Let's find the vertices (these are the points closest and farthest from the focus along the main axis):
1. When `θ = π/2` (which is straight up, like the positive y-axis):
`r = 1 / (1 + (1/3)sin(π/2))`
`r = 1 / (1 + (1/3)*1)` (Because sin(π/2) is 1)
`r = 1 / (1 + 1/3)`
`r = 1 / (4/3)` (Because 1 + 1/3 is 4/3)
`r = 3/4` (Flipping the fraction!)
So, one vertex is at `(0, 3/4)` in regular x-y coordinates.

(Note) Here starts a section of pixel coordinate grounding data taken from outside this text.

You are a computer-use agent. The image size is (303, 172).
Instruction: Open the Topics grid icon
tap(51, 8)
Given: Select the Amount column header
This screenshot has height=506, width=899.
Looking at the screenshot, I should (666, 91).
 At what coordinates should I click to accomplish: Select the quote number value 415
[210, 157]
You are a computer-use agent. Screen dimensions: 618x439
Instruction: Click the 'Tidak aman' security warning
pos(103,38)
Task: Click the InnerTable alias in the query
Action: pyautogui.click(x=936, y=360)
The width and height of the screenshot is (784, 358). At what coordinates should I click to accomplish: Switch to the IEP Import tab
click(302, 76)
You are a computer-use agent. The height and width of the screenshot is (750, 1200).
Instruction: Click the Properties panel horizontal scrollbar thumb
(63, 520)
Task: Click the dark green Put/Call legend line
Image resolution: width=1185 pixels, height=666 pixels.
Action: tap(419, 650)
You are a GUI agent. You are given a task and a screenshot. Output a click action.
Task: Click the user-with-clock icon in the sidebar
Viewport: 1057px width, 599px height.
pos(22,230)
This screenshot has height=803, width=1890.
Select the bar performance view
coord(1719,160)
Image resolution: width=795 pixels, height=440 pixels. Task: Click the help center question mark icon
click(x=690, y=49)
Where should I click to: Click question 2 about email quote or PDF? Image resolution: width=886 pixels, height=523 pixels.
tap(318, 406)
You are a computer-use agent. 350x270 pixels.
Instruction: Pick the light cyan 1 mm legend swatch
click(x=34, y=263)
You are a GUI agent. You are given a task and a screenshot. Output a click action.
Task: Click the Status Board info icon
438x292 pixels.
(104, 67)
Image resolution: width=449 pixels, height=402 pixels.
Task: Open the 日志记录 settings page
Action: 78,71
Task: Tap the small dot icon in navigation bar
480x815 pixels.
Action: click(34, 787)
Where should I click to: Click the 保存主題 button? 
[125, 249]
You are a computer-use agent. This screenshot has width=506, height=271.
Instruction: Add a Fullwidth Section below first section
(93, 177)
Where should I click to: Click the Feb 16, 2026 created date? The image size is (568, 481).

2. When `θ = 3π/2` (which is straight down, like the negative y-axis):
`r = 1 / (1 + (1/3)sin(3π/2))`
`r = 1 / (1 + (1/3)*(-1))` (Because sin(3π/2) is -1)
`r = 1 / (1 - 1/3)`
`r = 1 / (2/3)` (Because 1 - 1/3 is 2/3)
`r = 3/2`
So, the other vertex is at `(0, -3/2)` in regular x-y coordinates.

Let's find some points on the sides (along the x-axis) too, to help draw the oval shape:
3. When `θ = 0` (which is to the right, like the positive x-axis):
`r = 1 / (1 + (1/3)sin(0))`
`r = 1 / (1 + 0)` (Because sin(0) is 0)
`r = 1`
So, a point on the ellipse is at `(1, 0)`.

4. When `θ = π` (which is to the left, like the negative x-axis):
`r = 1 / (1 + (1/3)sin(π))`
`r = 1 / (1 + 0)` (Because sin(π) is 0)
`r = 1`
So, another point on the ellipse is at `(-1, 0)`.

Now, with the focus at the origin, and these four points `(0, 3/4)`, `(0, -3/2)`, `(1, 0)`, and `(-1, 0)`, I can draw a nice, smooth ellipse! It'll be a bit taller than it is wide because the y-vertices are farther apart than the x-points, and its center will be slightly below the origin.